The Create Energy NanoGrid at Nissan was designed, developed, built, and installed in less than a year, and it is just the first of many.
“Together we will have a joint product to deliver to their dealerships,” Solon says.
During the Create Energy NanoGrid development, EV charger OEM Blink was pulled into the un-Evil Empire. As a result, Blink is set to be more than an EV charger OEM and software company.
“We’re partnering with Blink on next-gen infrastructure for energy storage, and their sales channel and team can go to market with it,” Solon says. “We’re pulling in their EV charging platform and products. This is a critical piece to delivering full turnkey microgrids and a bundled offering to our clients. We can deliver a full turnkey offering. But then Blink has the ability to revolutionize their business too.”
My two cents per Watt
“Your bullshit meter should be going full tilt,” Solon jokes as we wrap up our chat.
I’ve definitely heard a million pitches for game-changing innovations that will disrupt the renewables industry. I’ve written about a few that seemed to make perfect sense and then were gone by the next Solar Power International.
Create Energy definitely feels different. Those other ventures made sense on paper; Create essentially owns the paper mill. Confidence in that financial stability and the people behind it is hugely valuable right now.
“The customers we’re partnering with are literally afraid that half of the companies that are supplying them today won’t be around to pick up the phone shortly. We are going to see companies go out of business or consolidation in the market. Create Energy is here to take the industry to the next frontier.” Solon says.

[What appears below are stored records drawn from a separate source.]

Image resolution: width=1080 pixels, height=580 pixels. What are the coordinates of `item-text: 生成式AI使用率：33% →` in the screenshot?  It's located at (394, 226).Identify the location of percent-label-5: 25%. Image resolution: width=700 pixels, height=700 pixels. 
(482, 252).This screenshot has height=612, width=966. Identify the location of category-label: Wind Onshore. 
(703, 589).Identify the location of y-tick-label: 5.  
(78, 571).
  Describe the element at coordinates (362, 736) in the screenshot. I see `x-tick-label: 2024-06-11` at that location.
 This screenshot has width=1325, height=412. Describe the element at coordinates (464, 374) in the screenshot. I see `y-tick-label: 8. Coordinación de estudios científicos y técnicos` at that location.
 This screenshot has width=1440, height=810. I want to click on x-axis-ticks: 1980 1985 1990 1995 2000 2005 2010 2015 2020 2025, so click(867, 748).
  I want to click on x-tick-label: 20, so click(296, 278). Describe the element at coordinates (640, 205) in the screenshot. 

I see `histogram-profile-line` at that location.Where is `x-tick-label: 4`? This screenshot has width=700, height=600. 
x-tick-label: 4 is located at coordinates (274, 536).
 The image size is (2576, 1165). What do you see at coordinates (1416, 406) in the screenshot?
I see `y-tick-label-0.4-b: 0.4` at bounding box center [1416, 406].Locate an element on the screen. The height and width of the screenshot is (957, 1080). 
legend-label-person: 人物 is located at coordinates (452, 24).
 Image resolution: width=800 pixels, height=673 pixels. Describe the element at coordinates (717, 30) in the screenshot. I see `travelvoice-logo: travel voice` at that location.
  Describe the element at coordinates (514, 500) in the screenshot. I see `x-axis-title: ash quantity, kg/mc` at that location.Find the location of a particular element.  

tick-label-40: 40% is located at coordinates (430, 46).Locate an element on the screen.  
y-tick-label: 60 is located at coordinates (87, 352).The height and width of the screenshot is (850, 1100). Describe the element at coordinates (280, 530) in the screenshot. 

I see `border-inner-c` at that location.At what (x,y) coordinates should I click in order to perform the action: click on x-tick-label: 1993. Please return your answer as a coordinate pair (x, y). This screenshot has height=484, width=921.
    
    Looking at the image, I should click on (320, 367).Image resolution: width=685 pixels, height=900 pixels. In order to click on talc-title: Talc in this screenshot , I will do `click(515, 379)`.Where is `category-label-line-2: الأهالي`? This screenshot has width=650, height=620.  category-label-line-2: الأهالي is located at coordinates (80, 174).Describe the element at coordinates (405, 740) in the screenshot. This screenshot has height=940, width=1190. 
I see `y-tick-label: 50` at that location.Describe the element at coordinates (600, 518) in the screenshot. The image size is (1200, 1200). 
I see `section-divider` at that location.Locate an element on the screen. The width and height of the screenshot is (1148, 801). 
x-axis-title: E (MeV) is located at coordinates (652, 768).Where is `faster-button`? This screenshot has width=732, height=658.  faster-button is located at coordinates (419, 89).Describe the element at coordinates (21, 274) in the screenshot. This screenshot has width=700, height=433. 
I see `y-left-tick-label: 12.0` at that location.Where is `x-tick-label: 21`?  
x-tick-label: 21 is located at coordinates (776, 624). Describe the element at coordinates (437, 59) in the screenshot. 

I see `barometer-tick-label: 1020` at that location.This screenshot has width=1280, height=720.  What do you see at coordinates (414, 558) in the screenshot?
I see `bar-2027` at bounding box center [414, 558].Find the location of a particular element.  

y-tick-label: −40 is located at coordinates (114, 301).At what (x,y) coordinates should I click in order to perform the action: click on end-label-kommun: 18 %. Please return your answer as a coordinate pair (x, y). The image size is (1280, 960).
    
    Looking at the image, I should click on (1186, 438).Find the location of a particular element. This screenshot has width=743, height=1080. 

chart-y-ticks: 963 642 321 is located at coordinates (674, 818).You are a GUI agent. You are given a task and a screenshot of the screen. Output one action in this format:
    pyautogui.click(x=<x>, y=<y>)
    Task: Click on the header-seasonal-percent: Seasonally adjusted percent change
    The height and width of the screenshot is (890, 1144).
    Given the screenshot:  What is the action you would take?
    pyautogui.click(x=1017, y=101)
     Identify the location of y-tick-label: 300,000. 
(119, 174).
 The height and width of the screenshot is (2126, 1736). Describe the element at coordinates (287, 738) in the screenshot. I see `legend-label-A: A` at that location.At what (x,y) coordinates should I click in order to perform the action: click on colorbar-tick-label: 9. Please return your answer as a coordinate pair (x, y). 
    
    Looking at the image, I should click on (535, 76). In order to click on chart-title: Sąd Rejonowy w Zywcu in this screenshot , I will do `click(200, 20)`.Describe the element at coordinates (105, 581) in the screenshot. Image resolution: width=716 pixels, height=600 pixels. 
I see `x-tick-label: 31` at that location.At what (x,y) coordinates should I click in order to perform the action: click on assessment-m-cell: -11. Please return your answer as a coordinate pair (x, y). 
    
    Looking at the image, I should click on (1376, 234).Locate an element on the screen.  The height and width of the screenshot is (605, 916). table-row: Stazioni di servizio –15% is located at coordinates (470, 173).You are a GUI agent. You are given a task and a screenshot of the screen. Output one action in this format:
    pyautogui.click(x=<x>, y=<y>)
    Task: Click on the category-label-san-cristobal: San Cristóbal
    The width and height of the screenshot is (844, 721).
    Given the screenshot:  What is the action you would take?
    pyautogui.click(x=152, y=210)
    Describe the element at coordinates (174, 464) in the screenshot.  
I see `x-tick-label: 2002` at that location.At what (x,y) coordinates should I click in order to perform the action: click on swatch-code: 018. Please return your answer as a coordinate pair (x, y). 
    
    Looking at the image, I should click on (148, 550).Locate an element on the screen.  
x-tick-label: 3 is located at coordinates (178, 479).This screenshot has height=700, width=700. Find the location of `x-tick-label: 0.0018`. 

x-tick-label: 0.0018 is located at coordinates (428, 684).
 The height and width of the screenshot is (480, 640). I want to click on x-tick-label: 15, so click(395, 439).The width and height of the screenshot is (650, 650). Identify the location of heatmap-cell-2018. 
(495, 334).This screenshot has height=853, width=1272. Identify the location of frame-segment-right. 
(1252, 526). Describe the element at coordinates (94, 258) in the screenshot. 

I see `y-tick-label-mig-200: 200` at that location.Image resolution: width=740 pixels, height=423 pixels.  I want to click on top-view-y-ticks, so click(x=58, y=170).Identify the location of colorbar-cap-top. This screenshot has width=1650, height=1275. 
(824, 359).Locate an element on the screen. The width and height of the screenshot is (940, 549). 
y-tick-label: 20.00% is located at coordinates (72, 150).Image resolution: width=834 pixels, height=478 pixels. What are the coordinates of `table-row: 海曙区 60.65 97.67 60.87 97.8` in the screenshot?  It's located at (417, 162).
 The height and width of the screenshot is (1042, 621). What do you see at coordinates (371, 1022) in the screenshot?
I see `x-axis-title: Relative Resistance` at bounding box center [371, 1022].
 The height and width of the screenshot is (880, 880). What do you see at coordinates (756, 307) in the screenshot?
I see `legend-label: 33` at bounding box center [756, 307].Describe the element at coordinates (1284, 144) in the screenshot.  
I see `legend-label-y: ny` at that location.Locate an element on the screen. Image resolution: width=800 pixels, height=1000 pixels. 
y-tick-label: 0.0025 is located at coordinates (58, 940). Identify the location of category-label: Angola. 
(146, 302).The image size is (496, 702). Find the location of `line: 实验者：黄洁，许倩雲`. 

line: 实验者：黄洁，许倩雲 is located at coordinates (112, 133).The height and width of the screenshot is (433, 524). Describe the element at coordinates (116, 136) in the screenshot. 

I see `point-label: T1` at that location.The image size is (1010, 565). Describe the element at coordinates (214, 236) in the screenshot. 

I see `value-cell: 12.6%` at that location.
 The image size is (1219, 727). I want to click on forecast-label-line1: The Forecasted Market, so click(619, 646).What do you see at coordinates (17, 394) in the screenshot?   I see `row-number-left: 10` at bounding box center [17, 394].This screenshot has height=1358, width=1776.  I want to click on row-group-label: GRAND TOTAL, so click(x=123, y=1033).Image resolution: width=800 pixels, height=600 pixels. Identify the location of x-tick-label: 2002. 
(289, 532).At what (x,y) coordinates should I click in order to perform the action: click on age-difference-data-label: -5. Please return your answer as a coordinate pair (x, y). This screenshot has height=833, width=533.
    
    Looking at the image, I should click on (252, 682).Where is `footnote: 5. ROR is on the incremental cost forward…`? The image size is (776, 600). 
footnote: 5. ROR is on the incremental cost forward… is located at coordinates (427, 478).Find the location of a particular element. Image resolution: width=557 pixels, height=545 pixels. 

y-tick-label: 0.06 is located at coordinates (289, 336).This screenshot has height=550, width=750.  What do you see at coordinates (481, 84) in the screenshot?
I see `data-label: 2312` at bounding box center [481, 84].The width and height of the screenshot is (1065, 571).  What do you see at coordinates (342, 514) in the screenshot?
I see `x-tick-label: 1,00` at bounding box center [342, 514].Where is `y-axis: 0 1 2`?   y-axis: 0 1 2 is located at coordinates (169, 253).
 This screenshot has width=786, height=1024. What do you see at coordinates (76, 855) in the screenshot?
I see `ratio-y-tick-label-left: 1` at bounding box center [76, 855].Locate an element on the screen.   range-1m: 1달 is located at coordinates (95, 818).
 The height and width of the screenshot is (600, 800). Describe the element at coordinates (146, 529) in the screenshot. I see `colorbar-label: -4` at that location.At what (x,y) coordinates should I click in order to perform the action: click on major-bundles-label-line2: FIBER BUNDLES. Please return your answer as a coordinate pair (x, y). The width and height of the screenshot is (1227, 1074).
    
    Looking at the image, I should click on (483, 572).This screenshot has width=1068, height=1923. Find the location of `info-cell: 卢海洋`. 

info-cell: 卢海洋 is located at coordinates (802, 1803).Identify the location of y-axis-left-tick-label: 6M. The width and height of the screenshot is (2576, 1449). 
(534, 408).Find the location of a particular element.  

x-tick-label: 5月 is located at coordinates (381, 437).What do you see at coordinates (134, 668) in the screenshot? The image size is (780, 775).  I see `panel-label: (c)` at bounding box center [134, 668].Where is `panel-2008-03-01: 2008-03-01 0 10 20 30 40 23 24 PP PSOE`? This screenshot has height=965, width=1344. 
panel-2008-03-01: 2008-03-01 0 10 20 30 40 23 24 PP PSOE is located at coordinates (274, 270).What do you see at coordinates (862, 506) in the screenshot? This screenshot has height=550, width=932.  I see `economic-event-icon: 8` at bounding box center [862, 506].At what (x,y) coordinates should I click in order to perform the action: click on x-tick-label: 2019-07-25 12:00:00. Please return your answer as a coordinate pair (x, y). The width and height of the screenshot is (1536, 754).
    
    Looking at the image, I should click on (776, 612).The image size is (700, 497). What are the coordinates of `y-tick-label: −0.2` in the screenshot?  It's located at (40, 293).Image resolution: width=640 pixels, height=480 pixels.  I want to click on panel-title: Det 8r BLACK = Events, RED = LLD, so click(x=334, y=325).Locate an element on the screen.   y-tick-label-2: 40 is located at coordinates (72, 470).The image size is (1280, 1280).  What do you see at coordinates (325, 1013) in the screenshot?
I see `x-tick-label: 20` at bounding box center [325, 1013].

But it’s not just the equity. Solar in the United States is still a young industry, and many solar inefficiencies come from that lack of history and a lack of consolidation.
For example: Any effort to innovate the module + tracker connection point and scale it up to make it profitable could not happen without decades of working and networking in the industry. Solon’s relationship with Goodwin dates back to his days at First Solar in 2011. They stayed in close contact when Goodwin joined OMCO in 2017, when OMCO started to sell its own fixed tilt and tracker systems.
“Since we started launching our own products, Dean’s always given a lot of support,” Goodwin says.
“I like to play with people that I know that are going to be around decades from now because in solar and battery energy storage and EV, it’s a come-and-go market,” Solon says. “I know 10 years from now I can pick up the phone and call Eric at OMCO, and he’ll pick up and we’ll have good conversations.”
Those connections now go beyond solar.
“What we’ve come to learn in energy storage or EV charging, when we pick up the phone, it’s the same familiar faces that we knew in solar five years ago,” Solon says. “The solar people have entered into the other realm, and they know how to compress the timeline of costs now.”
Given the track record, equity, and ecosystem arsenal to this point, Create Energy seems poised, at the very least, to provide stable U.S. supply and cutting-edge turnkey systems for utility-scale solar fields and larger renewables projects.
After that? The un-Evil Empire has its sights set on the residential solar market.
“What we’re doing in a utility field needs to be done in residential too,” Solon opines. “You’ve got 20 different racking solutions tied to 10 different module solutions tied to how do I interconnect and plug all of this together … the whole system just needs a wholesale change.”
Your bullshit meter reading on that is as good as mine but bet against the jorts at your own peril.